PROMPT » Give back an exact copy of the lines in the records below, from the line that has "Task: Open 자세히 알아보기 link in Pub/Sub notice" through the line that has "Task: Click the browser downloads icon", and nothing besides.

DATA SUPPLIED »
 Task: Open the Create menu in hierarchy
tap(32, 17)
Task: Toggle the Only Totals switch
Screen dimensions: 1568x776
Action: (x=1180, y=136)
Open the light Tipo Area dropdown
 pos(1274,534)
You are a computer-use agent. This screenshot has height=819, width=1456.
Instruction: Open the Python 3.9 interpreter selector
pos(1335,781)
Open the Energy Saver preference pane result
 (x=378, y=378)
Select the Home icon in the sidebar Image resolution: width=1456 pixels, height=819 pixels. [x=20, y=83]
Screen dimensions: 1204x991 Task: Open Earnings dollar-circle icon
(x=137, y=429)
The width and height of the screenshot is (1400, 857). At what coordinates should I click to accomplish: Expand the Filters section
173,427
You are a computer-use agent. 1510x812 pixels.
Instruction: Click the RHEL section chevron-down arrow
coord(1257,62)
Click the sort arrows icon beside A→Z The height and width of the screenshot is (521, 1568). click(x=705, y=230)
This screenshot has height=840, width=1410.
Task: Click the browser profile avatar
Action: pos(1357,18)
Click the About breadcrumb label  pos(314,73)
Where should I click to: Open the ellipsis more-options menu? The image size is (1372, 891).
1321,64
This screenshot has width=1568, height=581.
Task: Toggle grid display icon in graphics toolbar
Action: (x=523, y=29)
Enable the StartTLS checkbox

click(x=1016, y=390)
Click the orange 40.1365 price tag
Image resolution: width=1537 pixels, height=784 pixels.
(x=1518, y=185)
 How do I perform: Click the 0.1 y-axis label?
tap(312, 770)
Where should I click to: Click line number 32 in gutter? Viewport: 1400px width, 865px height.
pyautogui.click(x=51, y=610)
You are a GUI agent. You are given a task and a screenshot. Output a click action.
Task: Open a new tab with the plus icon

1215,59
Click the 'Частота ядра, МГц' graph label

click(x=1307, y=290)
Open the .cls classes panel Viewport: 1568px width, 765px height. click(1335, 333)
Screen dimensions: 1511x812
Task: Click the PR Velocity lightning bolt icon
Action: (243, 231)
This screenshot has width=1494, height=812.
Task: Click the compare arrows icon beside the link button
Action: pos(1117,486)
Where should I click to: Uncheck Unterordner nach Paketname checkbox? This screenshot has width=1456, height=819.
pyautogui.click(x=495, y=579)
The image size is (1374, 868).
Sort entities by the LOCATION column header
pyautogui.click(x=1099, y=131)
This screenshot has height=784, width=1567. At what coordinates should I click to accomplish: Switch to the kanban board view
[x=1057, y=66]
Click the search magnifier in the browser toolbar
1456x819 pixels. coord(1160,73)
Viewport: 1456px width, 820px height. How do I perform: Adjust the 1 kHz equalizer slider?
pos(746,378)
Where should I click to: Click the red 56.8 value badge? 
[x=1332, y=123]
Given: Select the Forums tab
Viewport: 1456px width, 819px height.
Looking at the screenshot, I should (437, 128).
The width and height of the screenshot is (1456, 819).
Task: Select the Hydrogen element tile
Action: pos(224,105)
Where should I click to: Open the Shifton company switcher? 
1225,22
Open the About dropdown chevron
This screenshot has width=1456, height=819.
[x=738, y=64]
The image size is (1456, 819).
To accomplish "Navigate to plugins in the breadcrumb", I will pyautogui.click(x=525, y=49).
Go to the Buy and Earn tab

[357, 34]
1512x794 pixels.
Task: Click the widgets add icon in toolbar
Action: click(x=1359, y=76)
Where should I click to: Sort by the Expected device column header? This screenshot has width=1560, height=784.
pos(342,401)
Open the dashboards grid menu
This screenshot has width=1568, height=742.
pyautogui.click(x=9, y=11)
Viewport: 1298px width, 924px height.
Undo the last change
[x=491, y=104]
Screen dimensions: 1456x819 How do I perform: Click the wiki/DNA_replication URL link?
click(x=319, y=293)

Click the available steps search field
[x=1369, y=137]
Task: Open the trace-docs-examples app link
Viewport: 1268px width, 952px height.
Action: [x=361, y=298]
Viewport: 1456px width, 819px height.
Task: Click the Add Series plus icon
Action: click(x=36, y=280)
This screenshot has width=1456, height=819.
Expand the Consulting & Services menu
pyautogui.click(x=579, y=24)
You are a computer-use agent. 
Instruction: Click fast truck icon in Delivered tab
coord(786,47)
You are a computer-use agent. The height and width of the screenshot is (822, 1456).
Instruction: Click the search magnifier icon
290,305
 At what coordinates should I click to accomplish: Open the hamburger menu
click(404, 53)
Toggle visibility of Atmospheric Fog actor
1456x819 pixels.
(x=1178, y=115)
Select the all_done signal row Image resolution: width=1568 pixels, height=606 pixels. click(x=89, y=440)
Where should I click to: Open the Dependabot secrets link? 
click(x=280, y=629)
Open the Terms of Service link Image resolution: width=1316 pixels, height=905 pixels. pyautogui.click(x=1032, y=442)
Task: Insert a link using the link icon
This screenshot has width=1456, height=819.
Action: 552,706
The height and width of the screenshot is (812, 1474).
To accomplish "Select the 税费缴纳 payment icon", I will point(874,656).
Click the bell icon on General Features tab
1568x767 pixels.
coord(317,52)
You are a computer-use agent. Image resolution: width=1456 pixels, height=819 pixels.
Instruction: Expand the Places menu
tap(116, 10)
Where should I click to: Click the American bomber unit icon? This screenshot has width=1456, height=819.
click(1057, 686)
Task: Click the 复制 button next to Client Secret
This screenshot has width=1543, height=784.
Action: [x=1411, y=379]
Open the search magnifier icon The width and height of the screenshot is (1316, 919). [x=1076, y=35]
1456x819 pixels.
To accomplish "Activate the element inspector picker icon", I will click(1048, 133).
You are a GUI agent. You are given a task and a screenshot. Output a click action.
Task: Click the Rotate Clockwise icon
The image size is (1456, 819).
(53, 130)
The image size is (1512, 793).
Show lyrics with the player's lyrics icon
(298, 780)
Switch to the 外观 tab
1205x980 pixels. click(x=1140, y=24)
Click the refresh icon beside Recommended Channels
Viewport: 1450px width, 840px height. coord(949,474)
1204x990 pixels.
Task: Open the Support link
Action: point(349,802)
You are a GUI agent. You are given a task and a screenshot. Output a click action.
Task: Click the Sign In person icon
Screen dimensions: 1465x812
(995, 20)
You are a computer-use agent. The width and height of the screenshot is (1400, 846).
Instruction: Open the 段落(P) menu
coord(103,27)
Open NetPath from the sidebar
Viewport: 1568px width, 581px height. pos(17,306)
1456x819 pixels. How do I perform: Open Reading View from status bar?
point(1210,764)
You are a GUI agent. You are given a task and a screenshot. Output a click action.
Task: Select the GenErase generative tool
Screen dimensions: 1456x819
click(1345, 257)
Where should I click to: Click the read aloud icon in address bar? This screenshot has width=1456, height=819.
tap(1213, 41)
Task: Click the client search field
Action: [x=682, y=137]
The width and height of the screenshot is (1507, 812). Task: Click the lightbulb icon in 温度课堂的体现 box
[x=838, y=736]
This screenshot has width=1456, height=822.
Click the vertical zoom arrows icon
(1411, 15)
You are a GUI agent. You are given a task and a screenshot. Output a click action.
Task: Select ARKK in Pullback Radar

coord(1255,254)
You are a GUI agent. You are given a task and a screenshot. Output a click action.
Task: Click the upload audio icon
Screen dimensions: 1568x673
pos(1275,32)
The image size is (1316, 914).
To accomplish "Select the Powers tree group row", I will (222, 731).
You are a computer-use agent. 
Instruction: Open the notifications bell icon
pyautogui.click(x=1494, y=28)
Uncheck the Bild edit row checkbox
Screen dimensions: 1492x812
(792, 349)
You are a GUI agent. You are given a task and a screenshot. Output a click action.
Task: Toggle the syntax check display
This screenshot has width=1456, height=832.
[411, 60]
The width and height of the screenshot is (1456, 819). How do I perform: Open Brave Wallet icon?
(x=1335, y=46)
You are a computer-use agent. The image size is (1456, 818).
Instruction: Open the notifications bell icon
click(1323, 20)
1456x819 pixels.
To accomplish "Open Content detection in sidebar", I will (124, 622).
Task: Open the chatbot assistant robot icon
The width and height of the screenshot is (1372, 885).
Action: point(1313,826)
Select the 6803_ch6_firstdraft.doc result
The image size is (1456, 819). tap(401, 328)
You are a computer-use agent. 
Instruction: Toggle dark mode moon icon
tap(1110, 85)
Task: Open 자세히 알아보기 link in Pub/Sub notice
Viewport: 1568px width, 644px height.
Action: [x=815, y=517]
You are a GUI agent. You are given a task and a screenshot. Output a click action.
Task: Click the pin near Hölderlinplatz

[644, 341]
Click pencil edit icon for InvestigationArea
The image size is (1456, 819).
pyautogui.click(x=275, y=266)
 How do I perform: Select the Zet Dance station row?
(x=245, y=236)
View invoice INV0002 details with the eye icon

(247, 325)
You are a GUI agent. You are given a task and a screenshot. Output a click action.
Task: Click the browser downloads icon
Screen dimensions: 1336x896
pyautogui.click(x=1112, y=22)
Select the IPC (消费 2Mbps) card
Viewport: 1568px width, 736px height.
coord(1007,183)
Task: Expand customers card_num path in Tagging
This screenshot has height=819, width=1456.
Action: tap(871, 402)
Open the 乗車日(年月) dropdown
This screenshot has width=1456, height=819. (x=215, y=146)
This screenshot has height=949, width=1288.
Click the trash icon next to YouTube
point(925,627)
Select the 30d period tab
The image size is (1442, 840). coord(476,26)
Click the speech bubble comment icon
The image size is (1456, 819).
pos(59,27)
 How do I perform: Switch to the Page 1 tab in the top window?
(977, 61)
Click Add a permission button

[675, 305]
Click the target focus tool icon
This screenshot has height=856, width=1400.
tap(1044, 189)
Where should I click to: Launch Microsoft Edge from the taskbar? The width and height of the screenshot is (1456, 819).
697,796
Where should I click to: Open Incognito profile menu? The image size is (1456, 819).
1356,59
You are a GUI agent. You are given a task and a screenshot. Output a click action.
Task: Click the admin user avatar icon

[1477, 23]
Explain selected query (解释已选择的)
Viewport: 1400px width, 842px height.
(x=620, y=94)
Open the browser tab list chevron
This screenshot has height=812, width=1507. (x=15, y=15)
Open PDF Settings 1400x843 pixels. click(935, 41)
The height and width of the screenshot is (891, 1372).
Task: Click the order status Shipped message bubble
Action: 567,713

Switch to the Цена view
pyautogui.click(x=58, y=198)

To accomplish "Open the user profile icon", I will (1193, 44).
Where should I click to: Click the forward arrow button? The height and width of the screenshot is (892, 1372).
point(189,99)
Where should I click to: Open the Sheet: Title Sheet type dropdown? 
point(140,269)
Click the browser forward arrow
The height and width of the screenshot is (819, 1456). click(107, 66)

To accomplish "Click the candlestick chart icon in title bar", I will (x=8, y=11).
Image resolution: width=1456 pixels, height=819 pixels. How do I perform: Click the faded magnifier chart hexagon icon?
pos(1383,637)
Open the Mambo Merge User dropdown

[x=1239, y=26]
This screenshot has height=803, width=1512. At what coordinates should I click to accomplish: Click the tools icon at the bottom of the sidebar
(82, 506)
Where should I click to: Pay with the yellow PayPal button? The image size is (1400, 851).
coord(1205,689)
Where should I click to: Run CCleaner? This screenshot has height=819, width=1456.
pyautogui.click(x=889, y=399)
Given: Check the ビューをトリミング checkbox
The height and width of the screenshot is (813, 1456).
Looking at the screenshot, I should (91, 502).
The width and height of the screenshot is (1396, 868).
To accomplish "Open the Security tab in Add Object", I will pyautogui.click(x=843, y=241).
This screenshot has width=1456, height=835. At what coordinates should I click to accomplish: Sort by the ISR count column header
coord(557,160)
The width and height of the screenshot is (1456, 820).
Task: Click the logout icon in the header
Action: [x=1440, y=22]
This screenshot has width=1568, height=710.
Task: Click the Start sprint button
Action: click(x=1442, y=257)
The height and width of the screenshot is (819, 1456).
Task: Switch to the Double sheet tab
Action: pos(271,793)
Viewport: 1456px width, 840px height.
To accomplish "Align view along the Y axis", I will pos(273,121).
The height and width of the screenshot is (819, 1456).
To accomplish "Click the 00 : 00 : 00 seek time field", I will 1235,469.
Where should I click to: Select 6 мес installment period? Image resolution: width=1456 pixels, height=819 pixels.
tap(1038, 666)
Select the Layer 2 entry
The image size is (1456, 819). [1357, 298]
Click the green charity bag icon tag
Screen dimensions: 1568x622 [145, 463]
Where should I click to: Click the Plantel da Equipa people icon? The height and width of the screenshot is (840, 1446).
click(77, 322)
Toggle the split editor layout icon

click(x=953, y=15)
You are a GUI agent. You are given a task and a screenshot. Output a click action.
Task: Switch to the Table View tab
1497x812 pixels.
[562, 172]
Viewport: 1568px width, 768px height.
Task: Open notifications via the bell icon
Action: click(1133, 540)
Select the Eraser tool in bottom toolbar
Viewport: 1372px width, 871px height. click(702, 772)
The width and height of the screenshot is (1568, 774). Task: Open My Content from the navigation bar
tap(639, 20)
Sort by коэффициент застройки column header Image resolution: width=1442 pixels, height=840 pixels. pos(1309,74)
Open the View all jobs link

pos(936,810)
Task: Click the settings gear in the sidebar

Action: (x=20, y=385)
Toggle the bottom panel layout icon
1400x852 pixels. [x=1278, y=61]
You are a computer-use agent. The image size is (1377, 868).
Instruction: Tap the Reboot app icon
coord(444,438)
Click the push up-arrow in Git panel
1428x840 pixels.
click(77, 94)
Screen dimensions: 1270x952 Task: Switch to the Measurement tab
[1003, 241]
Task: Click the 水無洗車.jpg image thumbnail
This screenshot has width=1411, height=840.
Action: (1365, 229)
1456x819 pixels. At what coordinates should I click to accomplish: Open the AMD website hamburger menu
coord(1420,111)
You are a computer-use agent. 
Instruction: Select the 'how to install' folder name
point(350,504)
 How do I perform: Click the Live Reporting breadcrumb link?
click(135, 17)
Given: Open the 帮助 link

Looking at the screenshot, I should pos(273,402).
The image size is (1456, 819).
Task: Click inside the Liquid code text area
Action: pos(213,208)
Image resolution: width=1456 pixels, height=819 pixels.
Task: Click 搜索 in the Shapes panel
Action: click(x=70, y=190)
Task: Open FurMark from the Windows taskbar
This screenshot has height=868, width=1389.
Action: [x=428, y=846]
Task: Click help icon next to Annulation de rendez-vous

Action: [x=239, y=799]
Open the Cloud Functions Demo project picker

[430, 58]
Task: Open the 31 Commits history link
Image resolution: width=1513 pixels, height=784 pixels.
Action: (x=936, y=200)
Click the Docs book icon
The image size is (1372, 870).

TASK OUTPUT »
Task: Open 자세히 알아보기 link in Pub/Sub notice
Viewport: 1568px width, 644px height.
Action: [x=815, y=517]
You are a GUI agent. You are given a task and a screenshot. Output a click action.
Task: Click the pin near Hölderlinplatz

[644, 341]
Click pencil edit icon for InvestigationArea
The image size is (1456, 819).
pyautogui.click(x=275, y=266)
 How do I perform: Select the Zet Dance station row?
(x=245, y=236)
View invoice INV0002 details with the eye icon

(247, 325)
You are a GUI agent. You are given a task and a screenshot. Output a click action.
Task: Click the browser downloads icon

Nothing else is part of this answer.